On Jul 1, 4:26*pm, "Andy Summers" <andysumm...@po lyoptimum.comwr ote:
Hi All,
Does anybody know how to determine C# skill set of a new hire?
Our company is about to move to .Net and we have no experienced developers
to assess C# skills .
Are there any on-line questionnaires you can point us to?
Thanks,
Andy
Aside all "smartness" in previous answers, it's true that it's one
thing to determine C# skills and completely different animal
assessing .NET framework and overall coding experience. And not having
the skill yourself is what makes this task challenging.

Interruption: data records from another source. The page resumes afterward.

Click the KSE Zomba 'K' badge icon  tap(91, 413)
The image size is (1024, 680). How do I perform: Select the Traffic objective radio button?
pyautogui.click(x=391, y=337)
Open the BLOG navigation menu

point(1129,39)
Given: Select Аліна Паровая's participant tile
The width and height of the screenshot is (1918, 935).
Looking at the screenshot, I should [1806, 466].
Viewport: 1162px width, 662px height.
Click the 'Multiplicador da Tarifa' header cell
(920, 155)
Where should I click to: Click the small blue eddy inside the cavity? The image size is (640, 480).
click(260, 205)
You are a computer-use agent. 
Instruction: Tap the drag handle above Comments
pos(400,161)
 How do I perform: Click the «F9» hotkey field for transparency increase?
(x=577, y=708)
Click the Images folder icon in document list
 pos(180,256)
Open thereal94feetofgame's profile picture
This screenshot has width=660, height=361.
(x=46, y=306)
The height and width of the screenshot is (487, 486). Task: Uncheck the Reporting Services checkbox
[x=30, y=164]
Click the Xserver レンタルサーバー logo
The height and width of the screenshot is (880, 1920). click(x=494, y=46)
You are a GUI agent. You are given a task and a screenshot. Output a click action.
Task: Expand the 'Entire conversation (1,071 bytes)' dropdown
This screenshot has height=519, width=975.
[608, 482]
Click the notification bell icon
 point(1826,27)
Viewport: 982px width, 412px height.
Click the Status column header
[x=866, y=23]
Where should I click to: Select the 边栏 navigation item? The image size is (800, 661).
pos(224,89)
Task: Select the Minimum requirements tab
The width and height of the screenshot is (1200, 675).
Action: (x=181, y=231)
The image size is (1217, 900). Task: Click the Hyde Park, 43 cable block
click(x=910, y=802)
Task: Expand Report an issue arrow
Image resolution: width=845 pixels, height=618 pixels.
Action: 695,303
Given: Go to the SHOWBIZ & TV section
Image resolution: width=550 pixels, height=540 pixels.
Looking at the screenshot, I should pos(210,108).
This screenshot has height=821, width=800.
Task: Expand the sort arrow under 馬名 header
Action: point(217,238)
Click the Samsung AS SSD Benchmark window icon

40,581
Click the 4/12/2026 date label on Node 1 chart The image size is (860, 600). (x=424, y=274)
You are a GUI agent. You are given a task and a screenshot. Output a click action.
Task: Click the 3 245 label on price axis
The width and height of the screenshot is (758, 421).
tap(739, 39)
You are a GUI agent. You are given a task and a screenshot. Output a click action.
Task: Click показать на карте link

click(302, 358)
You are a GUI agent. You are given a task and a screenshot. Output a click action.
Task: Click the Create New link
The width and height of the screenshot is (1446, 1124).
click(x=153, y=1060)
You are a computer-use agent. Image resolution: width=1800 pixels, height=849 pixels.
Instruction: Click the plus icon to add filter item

We recently had to go through similar exercise. Don't have a cookie-
cutter for you, but following may help:
- find some C# Microsoft exam questionnaire and extract the questions
that most matter to your particular need. I used free online tests to
find pure C# syntax questions. Google "free practice test MCSD".
- Somebody here advised you to ask for favorite tools. I agree but I'd
say you need to ask if they are familiar with the tools you're going
to offer. Start simple: "how do you write a stored procedure and how
do you commit it to a SQL server". Then go as deep as possible/needed.
- We took a technology the candidate claimed she'd mastered and made
sure that she really possessed the skill, not just previous encounter
or consumption of that technology (as most of the resumes end up
being). As an example, we took a few samples from .NET/VS on-line help
and created a set of questions that asked how to accomplish certain
things with a DataGrid control for example... We tried to be able to
sift through people who know how to drag/drop and set some right-click-
available properties of the DataGrid control and find the candidate
who knew how to programmaticall y add a check-box column.
Sorry - didn't mean to "Advise" - just wanted to share our recent
experience.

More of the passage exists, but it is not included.